= Passage shown =

This forum is for Wood Boilers and Furnaces. I would appreciate keeping it on topic.
 
This forum is for Wood Boilers and Furnaces. I would appreciate keeping it on topic.

Blame it on me. I made the call & moved it here...
I could have moved it to DIY, but there is more boiler/furnace
feedback in here & the bottom line is to help folks....
If you DON'T APPRECIATE IT, don't respond.
K?
 
Moderator rules the forum.
 
Dasky just doing his job. He even asked us others what we want to do. Since woodsmaster is long time member we agreed to just leave it and try to help.
 
I recently bought a investment home that I will be flipping. I'm going to install a new natural gas furnace in it. I want to put in something decent that wont break the bank. I will probably do most of the install myself, and have it inspected by a pro before using. I believe I need a unit in the 100.000 BTU range based on the old furnace. Any recommendations on brand or model and tips on installing ? It seems E-bay has the best deals from what I have seen so far.
You probably don't care, but you should go online and do a heat load calc. Many units have been installed to large to begin with. Also if going with a 90% plus unit you will be getting 10 to 20% more heat out of the same size unit.
 
I assumed since it is a gas furnace it would belong in It's a gas ?

= Work request A =
Reproduce the forum thread word for word from "Dasky just doing" to "try to help.".
= Work request B =
According to the forum thread, how much more heat does a 90% plus unit give out of the same size unit?
The material after this point has no connection to the forum thread.

= Source material =
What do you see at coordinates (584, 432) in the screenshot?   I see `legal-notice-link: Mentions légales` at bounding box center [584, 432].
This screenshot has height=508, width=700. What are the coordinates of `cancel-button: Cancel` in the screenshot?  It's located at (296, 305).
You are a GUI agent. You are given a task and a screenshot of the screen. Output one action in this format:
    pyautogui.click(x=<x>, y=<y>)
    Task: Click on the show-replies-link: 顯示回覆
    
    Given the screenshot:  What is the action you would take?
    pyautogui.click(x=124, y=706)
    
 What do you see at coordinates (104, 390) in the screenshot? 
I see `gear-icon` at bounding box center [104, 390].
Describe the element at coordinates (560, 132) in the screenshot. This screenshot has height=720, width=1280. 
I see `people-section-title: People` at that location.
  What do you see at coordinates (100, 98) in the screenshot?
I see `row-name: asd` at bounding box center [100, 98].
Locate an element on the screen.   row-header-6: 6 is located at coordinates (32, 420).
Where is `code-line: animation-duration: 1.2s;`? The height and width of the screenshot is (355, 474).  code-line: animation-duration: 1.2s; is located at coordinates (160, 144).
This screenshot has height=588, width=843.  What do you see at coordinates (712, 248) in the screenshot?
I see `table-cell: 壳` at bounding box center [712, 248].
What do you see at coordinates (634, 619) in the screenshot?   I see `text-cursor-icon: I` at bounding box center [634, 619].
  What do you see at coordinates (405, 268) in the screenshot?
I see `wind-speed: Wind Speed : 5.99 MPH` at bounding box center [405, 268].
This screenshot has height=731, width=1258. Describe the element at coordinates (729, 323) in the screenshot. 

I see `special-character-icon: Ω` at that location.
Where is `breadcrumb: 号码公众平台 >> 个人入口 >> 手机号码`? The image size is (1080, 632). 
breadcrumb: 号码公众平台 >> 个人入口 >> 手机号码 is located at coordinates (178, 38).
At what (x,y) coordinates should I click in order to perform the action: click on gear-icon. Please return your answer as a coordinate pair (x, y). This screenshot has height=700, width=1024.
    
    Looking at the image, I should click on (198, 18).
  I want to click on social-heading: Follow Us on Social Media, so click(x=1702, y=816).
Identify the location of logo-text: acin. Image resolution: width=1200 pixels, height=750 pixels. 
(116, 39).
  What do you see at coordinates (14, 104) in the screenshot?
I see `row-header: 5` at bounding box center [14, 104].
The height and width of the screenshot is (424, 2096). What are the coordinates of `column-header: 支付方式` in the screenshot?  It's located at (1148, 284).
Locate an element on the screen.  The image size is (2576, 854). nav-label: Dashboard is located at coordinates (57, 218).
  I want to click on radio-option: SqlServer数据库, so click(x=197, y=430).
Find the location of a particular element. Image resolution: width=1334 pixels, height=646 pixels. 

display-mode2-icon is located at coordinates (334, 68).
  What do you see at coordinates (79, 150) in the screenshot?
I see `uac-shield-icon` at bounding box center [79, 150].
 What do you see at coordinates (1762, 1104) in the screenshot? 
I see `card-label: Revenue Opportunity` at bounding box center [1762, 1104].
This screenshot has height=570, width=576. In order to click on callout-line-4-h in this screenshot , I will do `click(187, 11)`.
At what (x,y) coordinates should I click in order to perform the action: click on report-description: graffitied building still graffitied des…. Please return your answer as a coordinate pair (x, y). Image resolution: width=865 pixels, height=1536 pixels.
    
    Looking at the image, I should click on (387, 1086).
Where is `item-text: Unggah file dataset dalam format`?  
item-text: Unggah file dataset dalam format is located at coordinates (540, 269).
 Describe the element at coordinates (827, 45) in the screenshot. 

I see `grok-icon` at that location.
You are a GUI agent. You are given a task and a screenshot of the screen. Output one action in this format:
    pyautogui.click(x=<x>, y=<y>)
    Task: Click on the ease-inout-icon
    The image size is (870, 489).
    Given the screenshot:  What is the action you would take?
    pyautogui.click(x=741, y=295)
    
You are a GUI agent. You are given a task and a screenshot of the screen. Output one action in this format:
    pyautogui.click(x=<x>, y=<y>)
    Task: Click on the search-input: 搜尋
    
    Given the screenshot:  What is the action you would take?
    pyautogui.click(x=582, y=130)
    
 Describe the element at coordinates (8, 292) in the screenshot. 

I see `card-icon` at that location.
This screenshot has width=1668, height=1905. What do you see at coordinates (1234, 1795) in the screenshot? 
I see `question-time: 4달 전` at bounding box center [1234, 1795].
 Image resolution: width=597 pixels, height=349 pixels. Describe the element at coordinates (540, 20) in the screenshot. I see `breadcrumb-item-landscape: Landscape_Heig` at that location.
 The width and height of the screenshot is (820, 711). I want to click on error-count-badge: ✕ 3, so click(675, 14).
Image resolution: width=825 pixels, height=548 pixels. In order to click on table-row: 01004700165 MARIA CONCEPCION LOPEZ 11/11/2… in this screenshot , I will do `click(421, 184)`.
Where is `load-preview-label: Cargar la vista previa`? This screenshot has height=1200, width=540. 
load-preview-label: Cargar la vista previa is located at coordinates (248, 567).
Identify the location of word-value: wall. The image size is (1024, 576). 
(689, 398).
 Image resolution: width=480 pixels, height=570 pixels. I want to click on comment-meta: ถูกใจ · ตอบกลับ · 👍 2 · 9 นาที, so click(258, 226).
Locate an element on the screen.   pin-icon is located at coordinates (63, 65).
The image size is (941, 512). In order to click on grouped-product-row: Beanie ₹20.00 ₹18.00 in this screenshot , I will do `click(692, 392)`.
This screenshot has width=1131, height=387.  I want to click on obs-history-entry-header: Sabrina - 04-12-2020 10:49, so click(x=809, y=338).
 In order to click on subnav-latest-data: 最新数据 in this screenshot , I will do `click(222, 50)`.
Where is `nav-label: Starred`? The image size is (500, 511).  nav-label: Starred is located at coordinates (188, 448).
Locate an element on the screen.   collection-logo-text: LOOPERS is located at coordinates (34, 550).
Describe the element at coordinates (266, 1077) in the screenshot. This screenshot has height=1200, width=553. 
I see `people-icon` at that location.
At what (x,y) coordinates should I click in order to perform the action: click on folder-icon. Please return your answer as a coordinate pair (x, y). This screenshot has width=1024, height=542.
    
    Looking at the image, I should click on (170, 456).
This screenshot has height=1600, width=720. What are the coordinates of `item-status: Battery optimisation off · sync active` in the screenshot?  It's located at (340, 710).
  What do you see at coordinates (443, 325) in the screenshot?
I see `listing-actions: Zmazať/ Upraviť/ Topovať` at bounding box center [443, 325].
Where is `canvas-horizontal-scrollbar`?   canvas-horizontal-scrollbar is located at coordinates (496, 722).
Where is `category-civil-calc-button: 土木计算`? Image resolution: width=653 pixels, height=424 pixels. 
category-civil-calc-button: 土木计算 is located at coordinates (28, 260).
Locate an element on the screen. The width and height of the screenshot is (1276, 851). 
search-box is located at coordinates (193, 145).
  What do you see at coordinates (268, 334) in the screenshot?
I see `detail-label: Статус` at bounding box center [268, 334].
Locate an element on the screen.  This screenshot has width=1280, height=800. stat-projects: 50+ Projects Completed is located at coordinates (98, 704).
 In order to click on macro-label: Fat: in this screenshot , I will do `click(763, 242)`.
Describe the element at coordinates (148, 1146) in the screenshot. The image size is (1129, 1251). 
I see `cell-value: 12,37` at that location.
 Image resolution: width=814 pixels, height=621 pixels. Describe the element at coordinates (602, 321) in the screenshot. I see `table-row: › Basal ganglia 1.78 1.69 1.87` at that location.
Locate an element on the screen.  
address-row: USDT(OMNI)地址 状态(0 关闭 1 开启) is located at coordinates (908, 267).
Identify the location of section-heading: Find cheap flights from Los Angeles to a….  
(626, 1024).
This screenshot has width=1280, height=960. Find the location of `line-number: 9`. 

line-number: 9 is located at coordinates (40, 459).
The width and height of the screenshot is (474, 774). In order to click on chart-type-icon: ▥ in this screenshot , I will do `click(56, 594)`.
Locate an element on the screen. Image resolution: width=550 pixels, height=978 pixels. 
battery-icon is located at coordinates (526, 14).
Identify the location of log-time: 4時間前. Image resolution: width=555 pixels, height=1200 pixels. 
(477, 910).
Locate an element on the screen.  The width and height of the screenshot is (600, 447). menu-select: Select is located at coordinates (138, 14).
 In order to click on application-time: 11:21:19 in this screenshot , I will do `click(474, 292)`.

= Response area A =
Dasky just doing his job. He even asked us others what we want to do. Since woodsmaster is long time member we agreed to just leave it and try to help.

= Response area B =
10 to 20% more heat.